Special care has been taken for thermal management so that even with completely closed
cubicle, heat generated in the system is efficiently driven out keeping internal ambient
relatively cool. It is virtually maintenance free. The converter can withstand harsh
railway environment of sub zero temperature to an ambient of 55°C. It can function
normally even if it is submerged partially in muddy water. The Inverter is designed to
operate continuously for days together. |
| 180 KVA
Static Converter for Electric Locomotives |
|
This is an Auxiliary converter for
Electric Locomotive. Auxiliary power is the most critical for the operation of locomotive.
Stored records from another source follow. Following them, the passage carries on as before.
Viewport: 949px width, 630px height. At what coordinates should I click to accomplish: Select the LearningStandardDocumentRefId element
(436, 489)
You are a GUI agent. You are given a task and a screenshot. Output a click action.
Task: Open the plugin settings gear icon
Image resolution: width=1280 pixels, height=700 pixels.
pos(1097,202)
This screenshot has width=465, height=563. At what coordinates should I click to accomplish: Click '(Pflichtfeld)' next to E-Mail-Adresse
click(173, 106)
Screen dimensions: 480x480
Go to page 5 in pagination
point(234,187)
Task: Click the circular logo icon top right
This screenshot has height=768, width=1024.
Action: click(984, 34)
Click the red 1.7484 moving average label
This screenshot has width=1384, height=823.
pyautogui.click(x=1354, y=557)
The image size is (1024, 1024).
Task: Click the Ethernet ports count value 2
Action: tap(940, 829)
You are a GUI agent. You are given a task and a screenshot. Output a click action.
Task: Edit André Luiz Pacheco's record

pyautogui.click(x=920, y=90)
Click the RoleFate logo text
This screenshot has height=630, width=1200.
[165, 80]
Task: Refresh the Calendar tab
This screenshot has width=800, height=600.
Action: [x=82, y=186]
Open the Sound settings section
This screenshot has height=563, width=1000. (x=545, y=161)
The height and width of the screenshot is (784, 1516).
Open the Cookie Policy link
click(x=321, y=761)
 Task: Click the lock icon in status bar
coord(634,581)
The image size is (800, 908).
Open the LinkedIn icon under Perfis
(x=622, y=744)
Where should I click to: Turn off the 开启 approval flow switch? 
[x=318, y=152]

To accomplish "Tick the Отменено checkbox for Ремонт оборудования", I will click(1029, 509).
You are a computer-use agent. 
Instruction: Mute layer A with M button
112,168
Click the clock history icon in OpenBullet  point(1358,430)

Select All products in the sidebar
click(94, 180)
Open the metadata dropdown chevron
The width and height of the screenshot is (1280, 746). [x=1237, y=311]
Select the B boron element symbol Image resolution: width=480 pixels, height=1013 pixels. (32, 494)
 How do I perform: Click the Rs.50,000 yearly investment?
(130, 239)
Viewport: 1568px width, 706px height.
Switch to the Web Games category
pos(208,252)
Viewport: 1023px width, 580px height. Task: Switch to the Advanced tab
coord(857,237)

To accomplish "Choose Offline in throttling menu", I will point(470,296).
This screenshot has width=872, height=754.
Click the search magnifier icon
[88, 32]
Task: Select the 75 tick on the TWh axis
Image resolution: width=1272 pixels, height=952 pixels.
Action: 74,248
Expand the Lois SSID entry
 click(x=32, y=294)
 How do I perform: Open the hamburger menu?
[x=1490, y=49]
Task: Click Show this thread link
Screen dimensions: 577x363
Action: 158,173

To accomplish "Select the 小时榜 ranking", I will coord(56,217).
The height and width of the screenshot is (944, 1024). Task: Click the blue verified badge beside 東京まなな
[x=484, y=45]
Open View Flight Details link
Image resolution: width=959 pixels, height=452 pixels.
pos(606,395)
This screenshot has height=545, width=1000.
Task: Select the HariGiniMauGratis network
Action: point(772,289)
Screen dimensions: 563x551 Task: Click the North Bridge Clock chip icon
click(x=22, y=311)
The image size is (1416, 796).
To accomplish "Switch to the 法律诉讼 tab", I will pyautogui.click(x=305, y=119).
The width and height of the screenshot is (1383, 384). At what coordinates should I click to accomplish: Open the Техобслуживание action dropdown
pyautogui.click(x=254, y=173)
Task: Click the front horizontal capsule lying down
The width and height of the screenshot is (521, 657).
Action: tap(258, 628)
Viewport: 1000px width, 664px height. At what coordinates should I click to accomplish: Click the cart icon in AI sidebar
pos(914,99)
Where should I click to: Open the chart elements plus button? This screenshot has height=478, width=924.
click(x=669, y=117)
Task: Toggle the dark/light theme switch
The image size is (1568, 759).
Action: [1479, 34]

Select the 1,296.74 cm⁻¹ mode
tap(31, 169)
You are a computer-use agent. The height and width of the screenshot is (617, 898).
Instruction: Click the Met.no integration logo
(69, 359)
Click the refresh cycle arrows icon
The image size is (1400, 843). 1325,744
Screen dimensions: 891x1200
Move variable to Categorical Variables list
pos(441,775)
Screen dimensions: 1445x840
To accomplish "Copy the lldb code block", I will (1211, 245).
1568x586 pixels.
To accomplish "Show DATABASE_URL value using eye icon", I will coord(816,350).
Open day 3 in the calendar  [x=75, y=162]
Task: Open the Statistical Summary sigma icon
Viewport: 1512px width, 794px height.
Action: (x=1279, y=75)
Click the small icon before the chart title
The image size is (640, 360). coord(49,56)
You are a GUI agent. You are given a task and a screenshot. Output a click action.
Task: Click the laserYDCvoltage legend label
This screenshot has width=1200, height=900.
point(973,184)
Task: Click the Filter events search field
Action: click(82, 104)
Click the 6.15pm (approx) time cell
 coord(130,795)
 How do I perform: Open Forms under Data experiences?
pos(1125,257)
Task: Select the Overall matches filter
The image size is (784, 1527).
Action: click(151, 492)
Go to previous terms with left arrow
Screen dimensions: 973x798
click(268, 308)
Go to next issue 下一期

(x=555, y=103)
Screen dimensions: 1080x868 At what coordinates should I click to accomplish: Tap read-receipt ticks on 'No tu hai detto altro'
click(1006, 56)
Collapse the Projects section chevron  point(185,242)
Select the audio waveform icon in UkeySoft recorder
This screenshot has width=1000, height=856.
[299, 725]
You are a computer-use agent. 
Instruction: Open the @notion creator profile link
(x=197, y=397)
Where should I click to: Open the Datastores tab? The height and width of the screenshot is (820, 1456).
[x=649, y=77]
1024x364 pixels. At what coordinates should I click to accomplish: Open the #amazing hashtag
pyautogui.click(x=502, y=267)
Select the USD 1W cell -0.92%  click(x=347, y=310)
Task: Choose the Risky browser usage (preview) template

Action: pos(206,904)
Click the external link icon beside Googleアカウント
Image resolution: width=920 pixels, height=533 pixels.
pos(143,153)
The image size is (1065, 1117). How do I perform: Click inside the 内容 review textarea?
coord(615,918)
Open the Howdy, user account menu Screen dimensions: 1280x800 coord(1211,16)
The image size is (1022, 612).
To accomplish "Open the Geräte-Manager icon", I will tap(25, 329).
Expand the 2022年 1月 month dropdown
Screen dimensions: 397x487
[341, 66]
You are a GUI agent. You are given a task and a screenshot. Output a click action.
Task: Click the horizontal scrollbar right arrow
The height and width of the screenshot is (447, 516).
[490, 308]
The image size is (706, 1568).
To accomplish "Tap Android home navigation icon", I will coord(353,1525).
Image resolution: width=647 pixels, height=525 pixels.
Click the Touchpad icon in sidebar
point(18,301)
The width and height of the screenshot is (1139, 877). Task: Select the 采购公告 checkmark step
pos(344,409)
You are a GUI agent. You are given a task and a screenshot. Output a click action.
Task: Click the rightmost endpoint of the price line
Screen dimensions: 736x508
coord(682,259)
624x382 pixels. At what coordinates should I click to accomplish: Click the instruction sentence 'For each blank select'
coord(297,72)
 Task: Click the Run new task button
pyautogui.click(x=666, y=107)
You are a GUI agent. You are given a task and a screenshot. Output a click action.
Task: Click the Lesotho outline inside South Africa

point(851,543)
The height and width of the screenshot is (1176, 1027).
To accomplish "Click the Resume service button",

This power will run air compressors, main transformer cooling pump motors, Traction motor
blowers, etc. |
| Medha has developed
180KVA Auxiliary Converter with Technical Collaboration with Powernetics Ltd, UK, a
leading supplier of Power Converters for European Railway systems. Broadly this system
consists of IGBT based Unity power factor input rectifier, DC to 3 phase Sine wave PWM
Inverter. The unit is protected against overloads and short circuits. The system is forced
air cooled and designed to perform in harsh railway environment. It is highly
sophisticated as well as rugged. |
| Intergrated Power Supply System |
|
Railway safety depends on reliable signaling
system. The basic requirement for any signaling system is a reliable power supply. But
considering power cuts and fluctuations encountered in the incoming power, achieving a
reliable and continuous signaling system is a difficult task. To overcome this problem
railways are looking for a reliable and multiple output power supply scheme with redundant
modules for each output. |
| Medha has worked on this
task and developed an Integrated Power Supply system Type MIP 100. It is a complex,
multiple power output scheme, which eliminates various battery chargers and independent
power supplies, being used traditionally for different signal installations within a
station. This hi-tech power supply will provide power for different loads of a complex
railway station, for its signaling network and protection systems. This highly reliable
power supply with various SMPS based Float cum Boost chargers, DC-DC converters and
inverters, with supervisory control, ensures continuous power supply for all connected
loads, irrespective of power fluctuations and power failures. Proper current sharing
between the modules and inbuilt redundancy will ensure that even if a module fails, its
redundant module continues to operate and provide required power to meet the requirements
of highly demanding railway signalling systems. |
| This equipment is
completely developed indigenously. This power supply will be a great boost for Indian
railway safety system. |
| Audio Frequency Track Circuit |
|
A Track Circuit basically detects
the occupancy of a railway track section, which is an essential part of any modern
signaling system in Railways. Traditionally DC track circuits are being used by Railways,
which are the simplest form of a track circuit. Various other types of Track Circuits like
AC Track Circuit, Pulsed High Voltage Track Circuit, High Frequency Track Circuit, Axle
Counters, etc. have come into use, but each one of them has its own limitations and hence
not widely used. |
| With continual
improvement in Railway technology, rails are being welded to maximise passenger comfort
and safety. But the welding of rails is not suitable for existing DC Track Circuits, where
breaks in rails are must to achieve electrical discontinuity (for isolation). This
contradictory requirement has a solution with the latest technology. The latest
technology, better understanding and manipulation of electrical signals led to Audio
Frequency Track Circuit (AFTC). This circuit works on Audio Frequency signal propagation
and impedance variation principle. This system can reliably work with continuous rails,
with very high reliability. This enables comfortable and safe commutation for railway
passengers. |
| Some of the major
suppliers of AFTC are Alstom, Germany, Bombardier Transportation, Switzerland, Seimens,
Germany, and Union Switch & Signal, Australia. Medha is now poised to enter this
select group in the world, with its in-house developed AFTC type MTC120. |
| Plasma
Systems |
| The concept of an
ionised plasma field dates back to 1856. Plasma is a gaseous environment in which there
are enough ions and electrons, which enable appreciable electrical conductivity. Mostly
plasma is produced in vacuum environment where the gas pressure is less than the ambient. |
 |
Plasma environment is highly
efficient and most appropriate for various types of surface modifications. Some of the
major applications of plasma-based process are: |
- Physical Vapour Deposition (PVD): In which the metal component
of the coating is produced from solid, in a high vacuum environment.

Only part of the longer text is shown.